ここは日本か?!?―いろんな意味で異体験、夜のトビウオ漁―(前編)
なんかいい夏休み体験は?
田舎の我が家に、東京から長女一家が二年ぶりに帰省してきた。幼児だった二人の孫たちも、それぞれ小学生や幼稚園の年長さんになって、夏休み体験などいろいろさせたてやりたいお年頃である。

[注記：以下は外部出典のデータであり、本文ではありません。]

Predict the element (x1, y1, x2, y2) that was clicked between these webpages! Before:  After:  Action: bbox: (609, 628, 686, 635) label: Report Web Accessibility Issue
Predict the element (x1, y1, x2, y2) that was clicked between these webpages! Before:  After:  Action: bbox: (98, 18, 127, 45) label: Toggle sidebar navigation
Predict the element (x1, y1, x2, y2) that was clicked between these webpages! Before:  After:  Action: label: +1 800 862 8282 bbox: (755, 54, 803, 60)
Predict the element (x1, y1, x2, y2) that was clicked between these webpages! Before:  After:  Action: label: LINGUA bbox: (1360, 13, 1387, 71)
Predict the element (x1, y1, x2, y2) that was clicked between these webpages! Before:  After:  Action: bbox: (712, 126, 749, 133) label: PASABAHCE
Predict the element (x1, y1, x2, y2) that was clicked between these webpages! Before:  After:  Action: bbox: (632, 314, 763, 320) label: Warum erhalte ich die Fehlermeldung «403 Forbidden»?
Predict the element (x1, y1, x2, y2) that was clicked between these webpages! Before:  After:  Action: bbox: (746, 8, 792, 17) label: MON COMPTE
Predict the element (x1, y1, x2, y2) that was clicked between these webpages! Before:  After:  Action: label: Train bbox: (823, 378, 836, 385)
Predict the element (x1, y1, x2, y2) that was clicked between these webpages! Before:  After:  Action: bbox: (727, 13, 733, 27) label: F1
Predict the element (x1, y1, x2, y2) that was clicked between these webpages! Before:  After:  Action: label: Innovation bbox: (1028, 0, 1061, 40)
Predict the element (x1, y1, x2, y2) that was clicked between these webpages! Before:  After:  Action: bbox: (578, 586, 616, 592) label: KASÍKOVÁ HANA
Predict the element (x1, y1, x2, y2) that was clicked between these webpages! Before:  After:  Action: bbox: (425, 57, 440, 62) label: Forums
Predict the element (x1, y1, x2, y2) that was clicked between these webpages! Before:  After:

というわけで、母親である長女がネットであれこれ調べた結果、私の町から比較的近くの都井岬にある漁港で、「夜のトビウオ漁」という体験をさせてくれることがわかった。
なんだそれは?・・・
よくわからないが、とにかく、予約当日の夕方、私の運転で長女一家を乗せてその漁港へと向かったのである。
辺境の人気のない漁港
私の町も田舎だが、都井岬はさらに奥深い場所であり、辺境といってもいいくらいの地域である。私も近くを通過したことはあるけれど、都井漁港まで行くのは初めてであった。
完全に暗くなる前に着いたものの、港周辺に全く人影はなく、思ったよりもだだっ広い漁港にもまるで人の気配はない。時間的には、約束の漁船の責任者が待ってくれていてもよさそうだが、誰もいない。あたりに係留されている漁船のどれがその船かもわからない。
少し心配になって長女が携帯で連絡したら、「ああ、今行く。」との返事だった。しばらくすると、軽トラの灯りが近づいてきて、ちょうど私たちの近くに係留されていた漁船の前で止まった。
中からでっぷりとしたおなかの老人が降りてきたので、長女が「あのう、予約していた者ですが・・・」と話しかける。すると彼は「ああ・・」と返事したあと、岸壁端っこにあるコンクリートの車止めにどっかと腰を下ろして携帯をいじり始めた。
ずっとスマホをいじっている船長さんのそばで
待ちくたびれた孫たち
初めて遭遇した「田舎あるある」
彼は、客である我々の方を見ようともしない。私たちはかなり戸惑ってしまって、顔を見合わせる。
長女が旦那である義理の息子に小声で話しかける。
「ねえ、あのおじさんコミュ障じゃない?」
田舎の事情にやや詳しい私が
「いや、これが普通かも知れないよ。」
とやはり小声で脇から意見を述べる。
コミュ障・・・いうまでもなく、「コミュニケーション障害」のことである。
他者とのコミュニケーションや距離感がうまく取れない障害のことを言うのだろうが、地方に行くと必ずしもそうではなく、私が上で述べたように挨拶一つしないのは、普通に「田舎あるある」なのである。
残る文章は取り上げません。